Congress may not be finished. The SPEED Act passed the House of Representatives in December 2025 and was received by the Senate.12Congress.gov. H.R. 4776 – SPEED Act, 119th Congress (2025-2026) If enacted, it would push NEPA reform considerably further than the FRA did.
The bill’s key provisions include redefining “major federal action” so that an agency cannot trigger NEPA review based solely on providing federal funds. It would also exempt proposed actions from NEPA review when they have already undergone environmental review under another federal, state, or tribal statute that meets NEPA’s requirements. On the scope of analysis, the bill would direct agencies to consider only effects “proximately caused by the immediate project or action under consideration” and would bar agencies from analyzing effects that are speculative, separated in time or place from the project, or related to separate projects.

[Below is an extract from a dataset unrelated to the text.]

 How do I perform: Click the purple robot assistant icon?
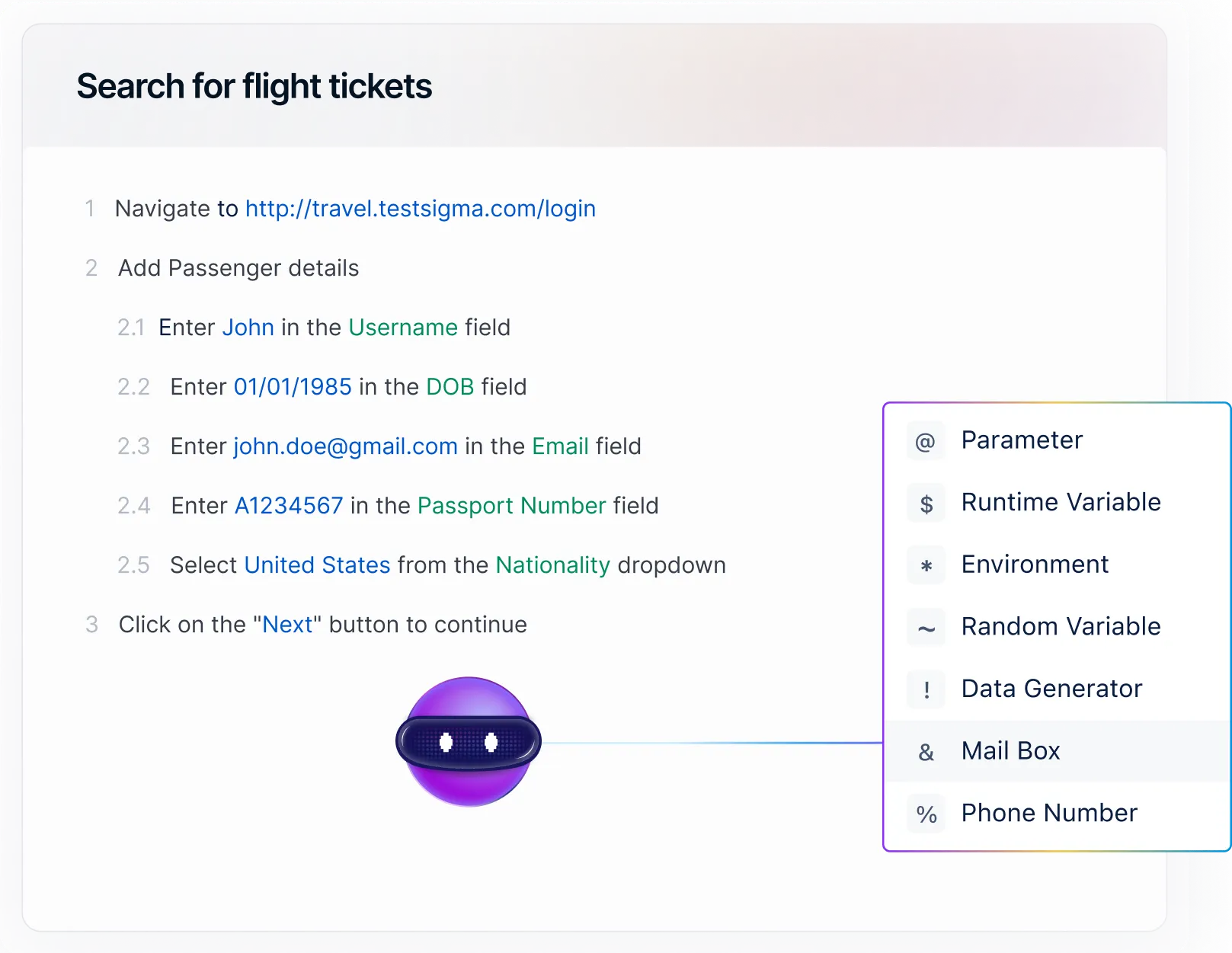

The most contentious provision limits judicial remedies. Under current law, courts that find NEPA violations can vacate the agency’s decision entirely, halting the project. The SPEED Act would restrict available remedies and could establish remand without vacatur as the default, meaning a court could send a deficient review back to the agency for correction while allowing the project to continue operating. That would fundamentally change the risk calculus for both agencies and challengers, since the threat of project shutdown is what gives NEPA litigation most of its teeth. The bill’s fate in the Senate remains uncertain.
NEPA’s core requirement has not changed: federal agencies must look before they leap on major federal actions that significantly affect the environment.13US EPA. What is the National Environmental Policy Act The statute still requires Environmental Impact Statements for actions with significant effects and Environmental Assessments for actions where the significance is uncertain. What has changed is nearly everything around how that requirement operates in practice.
The FRA’s statutory amendments are durable. Deadlines, page limits, the major-federal-action definition, categorical exclusion adoption, lead agency coordination, and the right to judicial review for missed deadlines are all written into NEPA’s text and cannot be undone by executive action.1Office of the Law Revision Counsel. 42 USC 4336a – Timely and Unified Federal Reviews The Biden-era Phase 2 regulatory additions for climate analysis, environmental justice, and cumulative effects are gone. CEQ’s entire body of implementing regulations has been removed from the CFR, leaving agencies to rely on their own procedures and non-binding CEQ guidance. The Supreme Court has signaled that courts should defer to agencies when they limit the scope of their effects analysis. And Congress is actively considering legislation that would narrow NEPA’s reach even further.
For anyone involved in a project subject to NEPA review, the practical takeaway is that the regulatory environment is unstable. Statutory requirements provide a baseline, but the detailed procedures that flesh them out are in flux. Agency-specific NEPA procedures vary, and consulting the relevant agency’s current guidance before starting a review is more important now than at any point in the statute’s history.